▶ [Short problem] Swap "bracket" for "mount" everywhere in the material below, and write out the whole material again with nothing else changed.

-*-*-

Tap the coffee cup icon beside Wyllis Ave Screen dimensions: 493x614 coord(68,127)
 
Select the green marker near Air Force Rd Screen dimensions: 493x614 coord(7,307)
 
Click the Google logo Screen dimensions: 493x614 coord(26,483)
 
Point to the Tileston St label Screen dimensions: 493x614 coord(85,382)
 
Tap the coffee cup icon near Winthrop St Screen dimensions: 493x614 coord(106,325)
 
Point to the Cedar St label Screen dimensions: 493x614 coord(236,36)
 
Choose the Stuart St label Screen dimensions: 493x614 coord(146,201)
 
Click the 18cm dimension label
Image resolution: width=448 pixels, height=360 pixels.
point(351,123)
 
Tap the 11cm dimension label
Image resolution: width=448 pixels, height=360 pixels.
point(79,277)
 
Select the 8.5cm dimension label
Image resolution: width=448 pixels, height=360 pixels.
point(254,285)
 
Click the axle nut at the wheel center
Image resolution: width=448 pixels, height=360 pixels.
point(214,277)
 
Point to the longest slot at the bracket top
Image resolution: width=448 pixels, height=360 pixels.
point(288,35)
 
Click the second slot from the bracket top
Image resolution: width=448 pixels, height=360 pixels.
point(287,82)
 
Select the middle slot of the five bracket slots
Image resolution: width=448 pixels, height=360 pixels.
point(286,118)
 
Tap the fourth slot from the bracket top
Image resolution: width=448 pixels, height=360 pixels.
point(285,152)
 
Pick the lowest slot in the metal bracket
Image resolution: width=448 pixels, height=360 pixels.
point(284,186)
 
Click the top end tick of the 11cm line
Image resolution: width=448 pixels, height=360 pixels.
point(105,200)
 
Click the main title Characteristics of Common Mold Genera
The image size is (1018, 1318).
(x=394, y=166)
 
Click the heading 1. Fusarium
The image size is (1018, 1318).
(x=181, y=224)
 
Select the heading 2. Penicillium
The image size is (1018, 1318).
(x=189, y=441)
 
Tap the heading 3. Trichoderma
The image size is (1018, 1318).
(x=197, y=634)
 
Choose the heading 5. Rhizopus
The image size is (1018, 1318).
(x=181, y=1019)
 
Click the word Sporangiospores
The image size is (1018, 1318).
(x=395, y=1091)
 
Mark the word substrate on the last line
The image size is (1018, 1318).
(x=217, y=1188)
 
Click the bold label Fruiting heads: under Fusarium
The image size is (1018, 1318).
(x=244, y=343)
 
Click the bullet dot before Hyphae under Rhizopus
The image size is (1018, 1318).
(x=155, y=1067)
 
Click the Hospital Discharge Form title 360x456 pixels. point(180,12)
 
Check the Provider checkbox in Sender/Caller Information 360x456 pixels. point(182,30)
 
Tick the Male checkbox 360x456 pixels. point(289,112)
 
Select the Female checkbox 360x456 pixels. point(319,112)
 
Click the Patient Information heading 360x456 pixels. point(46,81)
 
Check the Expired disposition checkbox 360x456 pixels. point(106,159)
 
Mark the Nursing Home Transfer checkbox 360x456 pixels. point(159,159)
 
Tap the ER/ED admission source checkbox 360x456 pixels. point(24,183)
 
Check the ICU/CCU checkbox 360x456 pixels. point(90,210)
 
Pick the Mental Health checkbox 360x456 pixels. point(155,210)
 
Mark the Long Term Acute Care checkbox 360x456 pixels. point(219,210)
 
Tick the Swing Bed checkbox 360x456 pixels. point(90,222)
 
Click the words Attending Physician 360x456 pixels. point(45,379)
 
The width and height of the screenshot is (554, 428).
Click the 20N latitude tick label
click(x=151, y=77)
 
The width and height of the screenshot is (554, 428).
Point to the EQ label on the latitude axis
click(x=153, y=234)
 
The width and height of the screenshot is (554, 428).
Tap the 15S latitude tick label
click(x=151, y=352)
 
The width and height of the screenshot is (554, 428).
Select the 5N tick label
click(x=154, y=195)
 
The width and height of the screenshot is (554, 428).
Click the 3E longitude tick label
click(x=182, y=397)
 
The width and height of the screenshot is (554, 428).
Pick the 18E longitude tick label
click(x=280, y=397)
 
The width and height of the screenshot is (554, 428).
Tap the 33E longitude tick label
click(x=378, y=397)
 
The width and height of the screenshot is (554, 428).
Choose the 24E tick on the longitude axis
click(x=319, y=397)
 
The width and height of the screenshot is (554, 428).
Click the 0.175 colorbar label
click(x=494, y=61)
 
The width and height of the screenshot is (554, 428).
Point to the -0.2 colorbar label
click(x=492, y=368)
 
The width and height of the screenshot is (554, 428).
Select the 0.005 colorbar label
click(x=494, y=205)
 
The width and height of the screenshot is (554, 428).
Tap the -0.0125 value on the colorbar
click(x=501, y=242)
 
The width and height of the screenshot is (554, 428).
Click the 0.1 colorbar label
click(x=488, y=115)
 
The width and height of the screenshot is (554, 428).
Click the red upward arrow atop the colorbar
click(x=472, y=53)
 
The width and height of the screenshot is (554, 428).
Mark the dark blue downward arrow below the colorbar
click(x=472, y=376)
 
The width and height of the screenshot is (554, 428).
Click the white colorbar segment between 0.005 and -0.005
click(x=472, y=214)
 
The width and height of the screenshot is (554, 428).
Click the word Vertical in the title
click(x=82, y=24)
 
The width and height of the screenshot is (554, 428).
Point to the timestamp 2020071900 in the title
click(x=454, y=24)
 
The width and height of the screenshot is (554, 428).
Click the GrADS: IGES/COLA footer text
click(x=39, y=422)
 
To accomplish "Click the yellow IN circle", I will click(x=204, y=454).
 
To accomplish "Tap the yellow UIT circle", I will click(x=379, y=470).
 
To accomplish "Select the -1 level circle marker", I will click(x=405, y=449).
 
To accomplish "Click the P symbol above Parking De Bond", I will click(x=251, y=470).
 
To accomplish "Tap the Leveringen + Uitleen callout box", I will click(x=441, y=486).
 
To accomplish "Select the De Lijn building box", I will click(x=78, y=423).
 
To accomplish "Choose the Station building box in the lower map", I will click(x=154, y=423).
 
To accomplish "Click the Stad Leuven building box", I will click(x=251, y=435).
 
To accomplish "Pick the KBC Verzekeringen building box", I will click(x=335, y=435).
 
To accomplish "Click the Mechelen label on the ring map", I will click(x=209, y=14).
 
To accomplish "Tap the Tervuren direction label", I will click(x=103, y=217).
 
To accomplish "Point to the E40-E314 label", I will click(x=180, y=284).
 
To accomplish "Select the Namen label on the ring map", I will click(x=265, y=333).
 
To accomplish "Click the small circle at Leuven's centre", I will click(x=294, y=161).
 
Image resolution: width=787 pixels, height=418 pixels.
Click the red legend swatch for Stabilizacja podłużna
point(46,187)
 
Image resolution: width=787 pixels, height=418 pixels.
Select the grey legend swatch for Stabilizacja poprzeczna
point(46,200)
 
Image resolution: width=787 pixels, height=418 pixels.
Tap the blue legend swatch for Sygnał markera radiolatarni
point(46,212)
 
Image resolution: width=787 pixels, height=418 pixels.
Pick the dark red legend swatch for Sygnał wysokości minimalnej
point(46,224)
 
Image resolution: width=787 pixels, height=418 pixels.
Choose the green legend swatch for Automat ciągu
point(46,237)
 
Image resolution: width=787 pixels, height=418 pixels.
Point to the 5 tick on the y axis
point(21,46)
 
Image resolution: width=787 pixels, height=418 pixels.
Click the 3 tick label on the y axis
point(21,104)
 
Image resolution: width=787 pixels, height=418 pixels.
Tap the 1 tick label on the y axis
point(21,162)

-*-*-

▶ [Full output]
Tap the coffee cup icon beside Wyllis Ave Screen dimensions: 493x614 coord(68,127)
 
Select the green marker near Air Force Rd Screen dimensions: 493x614 coord(7,307)
 
Click the Google logo Screen dimensions: 493x614 coord(26,483)
 
Point to the Tileston St label Screen dimensions: 493x614 coord(85,382)
 
Tap the coffee cup icon near Winthrop St Screen dimensions: 493x614 coord(106,325)
 
Point to the Cedar St label Screen dimensions: 493x614 coord(236,36)
 
Choose the Stuart St label Screen dimensions: 493x614 coord(146,201)
 
Click the 18cm dimension label
Image resolution: width=448 pixels, height=360 pixels.
point(351,123)
 
Tap the 11cm dimension label
Image resolution: width=448 pixels, height=360 pixels.
point(79,277)
 
Select the 8.5cm dimension label
Image resolution: width=448 pixels, height=360 pixels.
point(254,285)
 
Click the axle nut at the wheel center
Image resolution: width=448 pixels, height=360 pixels.
point(214,277)
 
Point to the longest slot at the mount top
Image resolution: width=448 pixels, height=360 pixels.
point(288,35)
 
Click the second slot from the mount top
Image resolution: width=448 pixels, height=360 pixels.
point(287,82)
 
Select the middle slot of the five mount slots
Image resolution: width=448 pixels, height=360 pixels.
point(286,118)
 
Tap the fourth slot from the mount top
Image resolution: width=448 pixels, height=360 pixels.
point(285,152)
 
Pick the lowest slot in the metal mount
Image resolution: width=448 pixels, height=360 pixels.
point(284,186)
 
Click the top end tick of the 11cm line
Image resolution: width=448 pixels, height=360 pixels.
point(105,200)
 
Click the main title Characteristics of Common Mold Genera
The image size is (1018, 1318).
(x=394, y=166)
 
Click the heading 1. Fusarium
The image size is (1018, 1318).
(x=181, y=224)
 
Select the heading 2. Penicillium
The image size is (1018, 1318).
(x=189, y=441)
 
Tap the heading 3. Trichoderma
The image size is (1018, 1318).
(x=197, y=634)
 
Choose the heading 5. Rhizopus
The image size is (1018, 1318).
(x=181, y=1019)
 
Click the word Sporangiospores
The image size is (1018, 1318).
(x=395, y=1091)
 
Mark the word substrate on the last line
The image size is (1018, 1318).
(x=217, y=1188)
 
Click the bold label Fruiting heads: under Fusarium
The image size is (1018, 1318).
(x=244, y=343)
 
Click the bullet dot before Hyphae under Rhizopus
The image size is (1018, 1318).
(x=155, y=1067)
 
Click the Hospital Discharge Form title 360x456 pixels. point(180,12)
 
Check the Provider checkbox in Sender/Caller Information 360x456 pixels. point(182,30)
 
Tick the Male checkbox 360x456 pixels. point(289,112)
 
Select the Female checkbox 360x456 pixels. point(319,112)
 
Click the Patient Information heading 360x456 pixels. point(46,81)
 
Check the Expired disposition checkbox 360x456 pixels. point(106,159)
 
Mark the Nursing Home Transfer checkbox 360x456 pixels. point(159,159)
 
Tap the ER/ED admission source checkbox 360x456 pixels. point(24,183)
 
Check the ICU/CCU checkbox 360x456 pixels. point(90,210)
 
Pick the Mental Health checkbox 360x456 pixels. point(155,210)
 
Mark the Long Term Acute Care checkbox 360x456 pixels. point(219,210)
 
Tick the Swing Bed checkbox 360x456 pixels. point(90,222)
 
Click the words Attending Physician 360x456 pixels. point(45,379)
 
The width and height of the screenshot is (554, 428).
Click the 20N latitude tick label
click(x=151, y=77)
 
The width and height of the screenshot is (554, 428).
Point to the EQ label on the latitude axis
click(x=153, y=234)
 
The width and height of the screenshot is (554, 428).
Tap the 15S latitude tick label
click(x=151, y=352)
 
The width and height of the screenshot is (554, 428).
Select the 5N tick label
click(x=154, y=195)
 
The width and height of the screenshot is (554, 428).
Click the 3E longitude tick label
click(x=182, y=397)
 
The width and height of the screenshot is (554, 428).
Pick the 18E longitude tick label
click(x=280, y=397)
 
The width and height of the screenshot is (554, 428).
Tap the 33E longitude tick label
click(x=378, y=397)
 
The width and height of the screenshot is (554, 428).
Choose the 24E tick on the longitude axis
click(x=319, y=397)
 
The width and height of the screenshot is (554, 428).
Click the 0.175 colorbar label
click(x=494, y=61)
 
The width and height of the screenshot is (554, 428).
Point to the -0.2 colorbar label
click(x=492, y=368)
 
The width and height of the screenshot is (554, 428).
Select the 0.005 colorbar label
click(x=494, y=205)
 
The width and height of the screenshot is (554, 428).
Tap the -0.0125 value on the colorbar
click(x=501, y=242)
 
The width and height of the screenshot is (554, 428).
Click the 0.1 colorbar label
click(x=488, y=115)
 
The width and height of the screenshot is (554, 428).
Click the red upward arrow atop the colorbar
click(x=472, y=53)
 
The width and height of the screenshot is (554, 428).
Mark the dark blue downward arrow below the colorbar
click(x=472, y=376)
 
The width and height of the screenshot is (554, 428).
Click the white colorbar segment between 0.005 and -0.005
click(x=472, y=214)
 
The width and height of the screenshot is (554, 428).
Click the word Vertical in the title
click(x=82, y=24)
 
The width and height of the screenshot is (554, 428).
Point to the timestamp 2020071900 in the title
click(x=454, y=24)
 
The width and height of the screenshot is (554, 428).
Click the GrADS: IGES/COLA footer text
click(x=39, y=422)
 
To accomplish "Click the yellow IN circle", I will click(x=204, y=454).
 
To accomplish "Tap the yellow UIT circle", I will click(x=379, y=470).
 
To accomplish "Select the -1 level circle marker", I will click(x=405, y=449).
 
To accomplish "Click the P symbol above Parking De Bond", I will click(x=251, y=470).
 
To accomplish "Tap the Leveringen + Uitleen callout box", I will click(x=441, y=486).
 
To accomplish "Select the De Lijn building box", I will click(x=78, y=423).
 
To accomplish "Choose the Station building box in the lower map", I will click(x=154, y=423).
 
To accomplish "Click the Stad Leuven building box", I will click(x=251, y=435).
 
To accomplish "Pick the KBC Verzekeringen building box", I will click(x=335, y=435).
 
To accomplish "Click the Mechelen label on the ring map", I will click(x=209, y=14).
 
To accomplish "Tap the Tervuren direction label", I will click(x=103, y=217).
 
To accomplish "Point to the E40-E314 label", I will click(x=180, y=284).
 
To accomplish "Select the Namen label on the ring map", I will click(x=265, y=333).
 
To accomplish "Click the small circle at Leuven's centre", I will click(x=294, y=161).
 
Image resolution: width=787 pixels, height=418 pixels.
Click the red legend swatch for Stabilizacja podłużna
point(46,187)
 
Image resolution: width=787 pixels, height=418 pixels.
Select the grey legend swatch for Stabilizacja poprzeczna
point(46,200)
 
Image resolution: width=787 pixels, height=418 pixels.
Tap the blue legend swatch for Sygnał markera radiolatarni
point(46,212)
 
Image resolution: width=787 pixels, height=418 pixels.
Pick the dark red legend swatch for Sygnał wysokości minimalnej
point(46,224)
 
Image resolution: width=787 pixels, height=418 pixels.
Choose the green legend swatch for Automat ciągu
point(46,237)
 
Image resolution: width=787 pixels, height=418 pixels.
Point to the 5 tick on the y axis
point(21,46)
 
Image resolution: width=787 pixels, height=418 pixels.
Click the 3 tick label on the y axis
point(21,104)
 
Image resolution: width=787 pixels, height=418 pixels.
Tap the 1 tick label on the y axis
point(21,162)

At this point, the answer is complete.